ON DECK FOR WEDNESDAY, SEPTEMBER 13
KEY POINTS:
- Risk-off sentiment ahead of US CPI
- US core CPI expected to be soft…
- …but does it matter if not?
- Japanese PMI Kishida flags coming fiscal supports…
- …that may add to the case for ending the BoJ’s negative rates
- UK data disappoints again
Global markets are treading somewhat carefully ahead of US CPI. Gilts are outperforming following weaker than expected UK releases. Oil keeps gaining.
Comments by Japan’s PM Kishida are worth paying attention to. His remarks reinforce the view that the global tango that has governments taking one stimulus step forward while central banks take one tightening step backward continues unabated. Kishida said his government will introduce policies on higher pay in October that will seek to have wage gains outpace inflation while offering higher gas subsidies in a larger package of fiscal measures. The comments hit after Tokyo markets shut. At the margin, however, they add to sentiment that the end of negative rates at the BoJ lies within reach. OIS markets are pricing a zero rate by December and then a move from -0.1% to a target rate of about 20bps by next summer.

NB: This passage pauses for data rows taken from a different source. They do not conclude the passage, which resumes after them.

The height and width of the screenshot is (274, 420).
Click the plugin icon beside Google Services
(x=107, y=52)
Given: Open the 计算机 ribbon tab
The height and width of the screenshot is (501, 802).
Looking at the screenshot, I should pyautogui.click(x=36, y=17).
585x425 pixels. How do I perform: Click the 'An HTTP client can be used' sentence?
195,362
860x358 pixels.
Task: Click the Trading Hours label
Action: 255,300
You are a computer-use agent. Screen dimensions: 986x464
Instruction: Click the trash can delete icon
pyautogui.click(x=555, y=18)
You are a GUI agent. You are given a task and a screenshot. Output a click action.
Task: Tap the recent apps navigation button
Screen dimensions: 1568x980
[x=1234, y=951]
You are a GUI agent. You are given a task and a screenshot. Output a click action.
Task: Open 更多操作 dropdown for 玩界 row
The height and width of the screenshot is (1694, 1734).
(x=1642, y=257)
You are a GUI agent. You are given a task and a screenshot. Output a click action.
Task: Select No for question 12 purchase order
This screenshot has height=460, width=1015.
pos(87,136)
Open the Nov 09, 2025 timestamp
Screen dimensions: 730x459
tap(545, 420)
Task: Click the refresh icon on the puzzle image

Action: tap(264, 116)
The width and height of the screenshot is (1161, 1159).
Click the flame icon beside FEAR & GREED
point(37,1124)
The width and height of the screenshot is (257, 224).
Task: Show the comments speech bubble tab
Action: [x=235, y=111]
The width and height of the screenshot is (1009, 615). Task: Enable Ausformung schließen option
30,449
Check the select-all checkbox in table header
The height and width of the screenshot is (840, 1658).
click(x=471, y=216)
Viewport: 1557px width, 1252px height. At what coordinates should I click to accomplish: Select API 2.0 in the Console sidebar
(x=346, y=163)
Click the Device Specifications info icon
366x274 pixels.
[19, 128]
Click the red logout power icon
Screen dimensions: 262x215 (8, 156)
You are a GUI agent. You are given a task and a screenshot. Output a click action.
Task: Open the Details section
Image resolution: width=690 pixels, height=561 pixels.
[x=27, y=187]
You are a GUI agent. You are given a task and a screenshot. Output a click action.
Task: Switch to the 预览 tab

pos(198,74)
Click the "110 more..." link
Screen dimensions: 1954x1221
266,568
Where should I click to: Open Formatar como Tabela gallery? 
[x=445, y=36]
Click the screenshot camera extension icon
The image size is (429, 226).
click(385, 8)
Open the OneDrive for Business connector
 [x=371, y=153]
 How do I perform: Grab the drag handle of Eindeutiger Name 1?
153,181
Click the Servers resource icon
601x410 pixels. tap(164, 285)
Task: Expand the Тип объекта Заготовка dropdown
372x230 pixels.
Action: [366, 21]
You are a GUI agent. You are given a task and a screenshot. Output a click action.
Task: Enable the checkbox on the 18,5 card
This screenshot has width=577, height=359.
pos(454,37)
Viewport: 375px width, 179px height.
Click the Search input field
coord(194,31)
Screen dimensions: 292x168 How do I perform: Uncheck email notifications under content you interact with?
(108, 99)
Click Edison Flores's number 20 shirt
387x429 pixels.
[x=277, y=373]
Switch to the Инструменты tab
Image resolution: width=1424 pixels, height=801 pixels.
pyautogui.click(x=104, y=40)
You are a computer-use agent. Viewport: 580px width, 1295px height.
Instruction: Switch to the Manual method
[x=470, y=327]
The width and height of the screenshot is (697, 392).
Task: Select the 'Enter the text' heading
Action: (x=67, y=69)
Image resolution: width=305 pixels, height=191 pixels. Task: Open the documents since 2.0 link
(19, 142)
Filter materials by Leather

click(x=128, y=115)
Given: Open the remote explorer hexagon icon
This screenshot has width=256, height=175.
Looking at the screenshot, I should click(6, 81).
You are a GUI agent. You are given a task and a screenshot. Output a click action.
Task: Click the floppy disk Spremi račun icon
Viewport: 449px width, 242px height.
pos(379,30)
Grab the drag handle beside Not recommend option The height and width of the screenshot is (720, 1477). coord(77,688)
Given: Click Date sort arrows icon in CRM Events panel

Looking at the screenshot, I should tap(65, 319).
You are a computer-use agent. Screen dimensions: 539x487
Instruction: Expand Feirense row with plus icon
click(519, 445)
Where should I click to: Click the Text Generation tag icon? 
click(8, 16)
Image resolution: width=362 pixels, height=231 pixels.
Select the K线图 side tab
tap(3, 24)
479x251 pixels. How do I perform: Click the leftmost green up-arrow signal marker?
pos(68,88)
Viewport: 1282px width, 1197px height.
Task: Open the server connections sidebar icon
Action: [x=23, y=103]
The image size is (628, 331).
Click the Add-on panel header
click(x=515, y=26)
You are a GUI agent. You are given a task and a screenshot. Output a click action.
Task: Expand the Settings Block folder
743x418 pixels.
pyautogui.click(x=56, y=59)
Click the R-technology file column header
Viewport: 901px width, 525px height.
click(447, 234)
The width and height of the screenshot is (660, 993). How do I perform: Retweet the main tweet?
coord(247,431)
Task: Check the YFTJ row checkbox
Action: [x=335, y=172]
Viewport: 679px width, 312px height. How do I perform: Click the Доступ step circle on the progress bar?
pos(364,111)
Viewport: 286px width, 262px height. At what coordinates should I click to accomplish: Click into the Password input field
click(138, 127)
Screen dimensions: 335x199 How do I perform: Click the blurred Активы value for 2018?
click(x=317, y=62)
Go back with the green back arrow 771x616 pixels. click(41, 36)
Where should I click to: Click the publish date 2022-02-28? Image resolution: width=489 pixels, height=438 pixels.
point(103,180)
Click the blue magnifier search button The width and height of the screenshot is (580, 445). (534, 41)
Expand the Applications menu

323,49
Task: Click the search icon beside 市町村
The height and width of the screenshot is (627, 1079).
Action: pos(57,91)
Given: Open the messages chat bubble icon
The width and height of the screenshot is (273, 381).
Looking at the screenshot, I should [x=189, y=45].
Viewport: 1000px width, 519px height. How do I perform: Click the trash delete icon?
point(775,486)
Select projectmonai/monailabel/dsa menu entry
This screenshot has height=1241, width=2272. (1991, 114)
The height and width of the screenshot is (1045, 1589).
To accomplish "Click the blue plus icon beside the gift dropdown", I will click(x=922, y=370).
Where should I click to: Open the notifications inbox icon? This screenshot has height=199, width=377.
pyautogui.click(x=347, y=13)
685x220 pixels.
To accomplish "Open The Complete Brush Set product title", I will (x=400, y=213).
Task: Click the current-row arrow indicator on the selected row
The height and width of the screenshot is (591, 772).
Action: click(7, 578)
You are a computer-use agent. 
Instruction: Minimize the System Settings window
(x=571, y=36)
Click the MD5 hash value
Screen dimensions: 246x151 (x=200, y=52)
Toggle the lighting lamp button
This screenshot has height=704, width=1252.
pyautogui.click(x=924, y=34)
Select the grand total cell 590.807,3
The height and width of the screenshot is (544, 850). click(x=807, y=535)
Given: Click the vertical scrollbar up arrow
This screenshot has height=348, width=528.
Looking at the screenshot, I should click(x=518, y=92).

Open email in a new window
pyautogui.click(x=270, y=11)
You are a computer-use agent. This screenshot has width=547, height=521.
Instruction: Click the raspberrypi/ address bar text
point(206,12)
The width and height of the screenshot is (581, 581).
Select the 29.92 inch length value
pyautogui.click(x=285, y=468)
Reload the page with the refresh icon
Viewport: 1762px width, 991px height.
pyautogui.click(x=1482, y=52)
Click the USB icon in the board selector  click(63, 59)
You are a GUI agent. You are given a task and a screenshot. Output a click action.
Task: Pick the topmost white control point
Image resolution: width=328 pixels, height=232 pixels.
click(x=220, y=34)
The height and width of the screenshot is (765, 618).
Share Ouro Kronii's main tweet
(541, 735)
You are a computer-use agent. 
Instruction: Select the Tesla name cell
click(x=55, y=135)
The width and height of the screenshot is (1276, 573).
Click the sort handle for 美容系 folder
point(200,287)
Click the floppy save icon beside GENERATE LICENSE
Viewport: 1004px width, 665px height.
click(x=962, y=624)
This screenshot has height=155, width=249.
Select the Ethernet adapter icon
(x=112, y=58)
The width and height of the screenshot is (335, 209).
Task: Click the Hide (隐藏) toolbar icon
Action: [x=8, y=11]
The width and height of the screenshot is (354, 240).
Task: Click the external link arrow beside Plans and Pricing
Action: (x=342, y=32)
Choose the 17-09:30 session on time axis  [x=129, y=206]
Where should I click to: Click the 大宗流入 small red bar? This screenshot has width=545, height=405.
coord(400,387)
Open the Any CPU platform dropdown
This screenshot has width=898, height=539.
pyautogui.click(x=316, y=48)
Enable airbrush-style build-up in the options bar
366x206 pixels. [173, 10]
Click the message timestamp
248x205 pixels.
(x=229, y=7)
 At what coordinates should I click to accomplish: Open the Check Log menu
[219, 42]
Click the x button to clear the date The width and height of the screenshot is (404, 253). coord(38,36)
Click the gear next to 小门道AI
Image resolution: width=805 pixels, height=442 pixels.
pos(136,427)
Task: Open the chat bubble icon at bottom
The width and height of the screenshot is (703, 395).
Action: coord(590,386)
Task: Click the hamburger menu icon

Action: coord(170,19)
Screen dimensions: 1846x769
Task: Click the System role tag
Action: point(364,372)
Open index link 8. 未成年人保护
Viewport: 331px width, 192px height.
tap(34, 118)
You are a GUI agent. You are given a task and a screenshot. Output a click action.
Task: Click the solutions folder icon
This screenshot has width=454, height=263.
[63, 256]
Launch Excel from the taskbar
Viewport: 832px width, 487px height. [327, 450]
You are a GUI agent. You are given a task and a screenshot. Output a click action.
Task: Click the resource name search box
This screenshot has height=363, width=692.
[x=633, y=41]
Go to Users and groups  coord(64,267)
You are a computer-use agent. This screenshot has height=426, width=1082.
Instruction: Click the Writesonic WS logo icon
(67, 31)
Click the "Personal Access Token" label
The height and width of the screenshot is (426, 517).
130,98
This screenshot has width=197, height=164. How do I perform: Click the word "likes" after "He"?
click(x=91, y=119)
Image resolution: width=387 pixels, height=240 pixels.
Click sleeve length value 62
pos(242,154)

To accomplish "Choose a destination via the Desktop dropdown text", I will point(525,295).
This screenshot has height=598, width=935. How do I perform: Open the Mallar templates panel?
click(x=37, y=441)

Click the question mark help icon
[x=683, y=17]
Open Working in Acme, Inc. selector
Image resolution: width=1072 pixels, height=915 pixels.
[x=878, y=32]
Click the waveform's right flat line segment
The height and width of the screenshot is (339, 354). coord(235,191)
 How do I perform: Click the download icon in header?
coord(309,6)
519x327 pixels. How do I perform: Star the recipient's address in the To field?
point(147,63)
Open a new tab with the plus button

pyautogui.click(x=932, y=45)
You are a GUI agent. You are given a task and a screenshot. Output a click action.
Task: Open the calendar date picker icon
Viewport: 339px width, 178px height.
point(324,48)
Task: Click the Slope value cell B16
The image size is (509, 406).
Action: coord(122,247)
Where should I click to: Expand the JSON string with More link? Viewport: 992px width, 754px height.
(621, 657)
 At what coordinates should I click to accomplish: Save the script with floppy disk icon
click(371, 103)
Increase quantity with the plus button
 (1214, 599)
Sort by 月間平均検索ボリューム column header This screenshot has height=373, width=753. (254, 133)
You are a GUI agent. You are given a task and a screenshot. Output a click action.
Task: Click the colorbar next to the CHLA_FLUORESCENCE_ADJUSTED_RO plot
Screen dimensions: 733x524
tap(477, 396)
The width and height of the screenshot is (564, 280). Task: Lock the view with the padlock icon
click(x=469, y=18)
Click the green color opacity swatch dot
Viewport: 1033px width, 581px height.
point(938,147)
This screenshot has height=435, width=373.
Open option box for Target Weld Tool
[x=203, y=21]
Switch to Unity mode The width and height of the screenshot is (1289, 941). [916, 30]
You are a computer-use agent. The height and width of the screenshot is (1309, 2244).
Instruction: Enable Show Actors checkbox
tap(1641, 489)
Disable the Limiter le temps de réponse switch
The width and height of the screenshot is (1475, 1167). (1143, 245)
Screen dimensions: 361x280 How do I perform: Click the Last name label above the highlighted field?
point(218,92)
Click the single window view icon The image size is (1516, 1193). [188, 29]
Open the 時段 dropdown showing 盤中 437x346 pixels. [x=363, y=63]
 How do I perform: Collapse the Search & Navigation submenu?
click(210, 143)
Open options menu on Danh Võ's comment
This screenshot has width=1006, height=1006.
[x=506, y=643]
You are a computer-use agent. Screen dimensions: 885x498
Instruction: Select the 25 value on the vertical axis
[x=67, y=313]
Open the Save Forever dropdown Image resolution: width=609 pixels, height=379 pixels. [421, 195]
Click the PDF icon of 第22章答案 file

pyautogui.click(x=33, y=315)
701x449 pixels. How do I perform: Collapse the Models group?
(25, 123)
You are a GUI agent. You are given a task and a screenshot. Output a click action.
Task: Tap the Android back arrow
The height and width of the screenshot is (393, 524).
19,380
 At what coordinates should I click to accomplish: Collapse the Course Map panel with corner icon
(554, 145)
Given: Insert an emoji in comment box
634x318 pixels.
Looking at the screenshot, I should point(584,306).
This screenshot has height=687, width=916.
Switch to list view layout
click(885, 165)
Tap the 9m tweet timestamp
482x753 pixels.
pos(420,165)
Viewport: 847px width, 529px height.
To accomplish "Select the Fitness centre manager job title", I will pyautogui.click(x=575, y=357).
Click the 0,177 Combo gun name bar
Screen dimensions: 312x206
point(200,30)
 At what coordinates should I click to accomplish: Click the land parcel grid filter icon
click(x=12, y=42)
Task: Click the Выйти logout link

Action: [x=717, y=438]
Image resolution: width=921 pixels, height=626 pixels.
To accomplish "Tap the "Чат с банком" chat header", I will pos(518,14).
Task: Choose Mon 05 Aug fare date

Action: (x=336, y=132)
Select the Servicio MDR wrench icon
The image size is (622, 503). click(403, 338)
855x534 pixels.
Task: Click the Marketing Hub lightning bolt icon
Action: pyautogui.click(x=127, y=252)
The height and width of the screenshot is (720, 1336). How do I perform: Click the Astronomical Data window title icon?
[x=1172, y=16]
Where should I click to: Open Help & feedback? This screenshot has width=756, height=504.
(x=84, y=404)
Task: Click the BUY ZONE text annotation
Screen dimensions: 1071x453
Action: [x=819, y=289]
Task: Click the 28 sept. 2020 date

This is a further negative for global bond markets. There are few forms of policy advice that have proven to be more disastrous than the advice offered by some to governments to lock and load with increased long-term spending on the view that bond yields couldn’t possibly go up much. That advice was especially influential in my home country of Canada and the fact it has been dead wrong is contributing to rising long-term structural deficits.
UK GDP fell by -0.5% m/m in July (-0.2% consensus). Services disappointed as the monthly index fell by -0.5% m/m (-0.1% consensus). Industrial output landed on the screws at -0.7% m/m. Construction output also fell by -0.5% and on expectations.
Most of the focus will be upon US core CPI. Most—including Scotia—expect a gain of 0.2% m/m SA. A minority expect 0.3 and one or two are at 0.1. The Cleveland Fed’s ‘nowcast’ is tracking 0.4% but has overestimated core CPI for a while now.
Gasoline will be the big driver of the large, expected jump in headline CPI as the all-grades gasoline price composite hits the year’s highs. Shelter is likely to remain disinflationary at the margin as we’re trending off peak gains in OER and rent of primary residence in lagging response to prior softening of market rent gauges. Vehicle prices should have little effect but there is always risk in how the BLS captures known information through partial samples and adjustments. Core services ex-housing prices are expected to remain subdued compared to the peak rates of increase earlier in the pandemic period.
As argued in my week ahead (here), I don’t think the release will be enough to sway the FOMC away from a pause next week. The trends in core inflation and jobs plus rising downside risk to GDP growth after Q3 could drive a cautious approach. Toss in the risks of a UAW strike announcement as soon as tomorrow and a US government shutdown into October plus student loan payments shock and our best guess at Q4 GDP growth is tracking about 0% growth to err on the side of caution. After that we’ll see, since some of these shocks could reverse into early 2024 and therefore complicate the Fed’s ability to read the tea leaves.